Top chart: drops in CPU usage due to faulty repartitions

We noticed that, in the chart at the top, a frequent drop of performance was happening in some stages. Notice, as an example,

stage 150 achieves a healthy > 80% of efficiency
stage 165 drops to 1% of efficiency

Thanks to further investigation of the Spark code, we found the faulty calls to df.repartition(1) that were causing the application to use a single CPU of the cluster.

Middle chart first half: executors are too small

We noticed, in the first half of the middle chart, that spilling was happening

for all executors
in equal amounts

This is a clear indication that the parameter spark.executor.memory is too low: in fact, all executors are equally struggling to keep in memory their partitions. Finetuning the parameter and iterating quickly solved the issue.

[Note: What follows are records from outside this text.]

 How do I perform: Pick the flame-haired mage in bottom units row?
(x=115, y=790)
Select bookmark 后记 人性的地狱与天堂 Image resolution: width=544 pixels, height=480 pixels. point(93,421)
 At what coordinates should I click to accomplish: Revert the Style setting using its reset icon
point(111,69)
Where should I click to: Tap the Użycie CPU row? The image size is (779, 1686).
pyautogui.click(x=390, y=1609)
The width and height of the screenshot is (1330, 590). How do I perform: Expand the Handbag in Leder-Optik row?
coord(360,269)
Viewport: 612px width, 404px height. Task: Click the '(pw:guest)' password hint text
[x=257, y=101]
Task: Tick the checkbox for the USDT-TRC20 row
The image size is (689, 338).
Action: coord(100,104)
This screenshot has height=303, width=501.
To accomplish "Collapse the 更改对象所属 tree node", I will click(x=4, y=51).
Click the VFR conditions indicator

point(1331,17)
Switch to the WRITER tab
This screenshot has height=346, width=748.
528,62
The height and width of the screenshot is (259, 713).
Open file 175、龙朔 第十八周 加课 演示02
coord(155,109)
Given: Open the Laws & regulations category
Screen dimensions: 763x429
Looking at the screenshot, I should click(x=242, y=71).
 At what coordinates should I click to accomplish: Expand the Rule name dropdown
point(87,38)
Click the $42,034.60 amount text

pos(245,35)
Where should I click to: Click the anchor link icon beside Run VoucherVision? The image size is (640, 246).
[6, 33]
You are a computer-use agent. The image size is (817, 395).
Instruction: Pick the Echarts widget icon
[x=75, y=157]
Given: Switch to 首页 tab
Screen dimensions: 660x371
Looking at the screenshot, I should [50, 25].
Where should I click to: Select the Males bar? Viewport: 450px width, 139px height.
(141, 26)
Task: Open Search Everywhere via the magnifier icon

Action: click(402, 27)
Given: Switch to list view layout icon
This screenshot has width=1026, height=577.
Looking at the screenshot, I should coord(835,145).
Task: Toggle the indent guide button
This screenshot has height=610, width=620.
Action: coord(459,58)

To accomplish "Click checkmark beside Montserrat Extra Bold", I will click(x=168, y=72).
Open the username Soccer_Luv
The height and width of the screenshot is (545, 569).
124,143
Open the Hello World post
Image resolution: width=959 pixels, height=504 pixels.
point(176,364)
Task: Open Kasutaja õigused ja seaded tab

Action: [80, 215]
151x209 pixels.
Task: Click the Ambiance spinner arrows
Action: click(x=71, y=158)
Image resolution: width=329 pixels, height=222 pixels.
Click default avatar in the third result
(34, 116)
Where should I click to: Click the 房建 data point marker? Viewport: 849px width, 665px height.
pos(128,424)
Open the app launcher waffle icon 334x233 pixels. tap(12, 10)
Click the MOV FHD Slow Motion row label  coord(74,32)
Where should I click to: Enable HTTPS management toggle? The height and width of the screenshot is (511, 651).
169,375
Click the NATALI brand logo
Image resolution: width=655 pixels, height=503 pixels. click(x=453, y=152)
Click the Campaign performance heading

Middle chart second half: skewed data

We noticed, in the second half of the middle chart, that spilling was happening at a higher intensity for some executors. Notice, as an example, that during stage 180, executor 7 has spilled three times more than the other executors.

This is a clear indication of skewed data: executors are assigned partitions of different sizes, so some of them will spill more and others less.

This intuition, built quickly and intuitively by spark-sight, was confirmed upon further investigation inside the Spark UI, where stage 180 shows the following:

Conclusions

In conclusion, we have highlighted how monitoring the performance of a Spark application can be a challenging task, particularly when dealing with complex and intricate workflows.

However, the Python package spark-sight is a less detailed, more intuitive representation of what is going on inside your Spark application in terms of performance, and it conveys intuitively and effectively information that would take hours to reconstruct from other tools such as the Spark UI.

The simplicity of spark-sight can enable rapid iteration on bottleneck identification and finetuning, solving real-world scenarios and increasing efficiency with very little effort.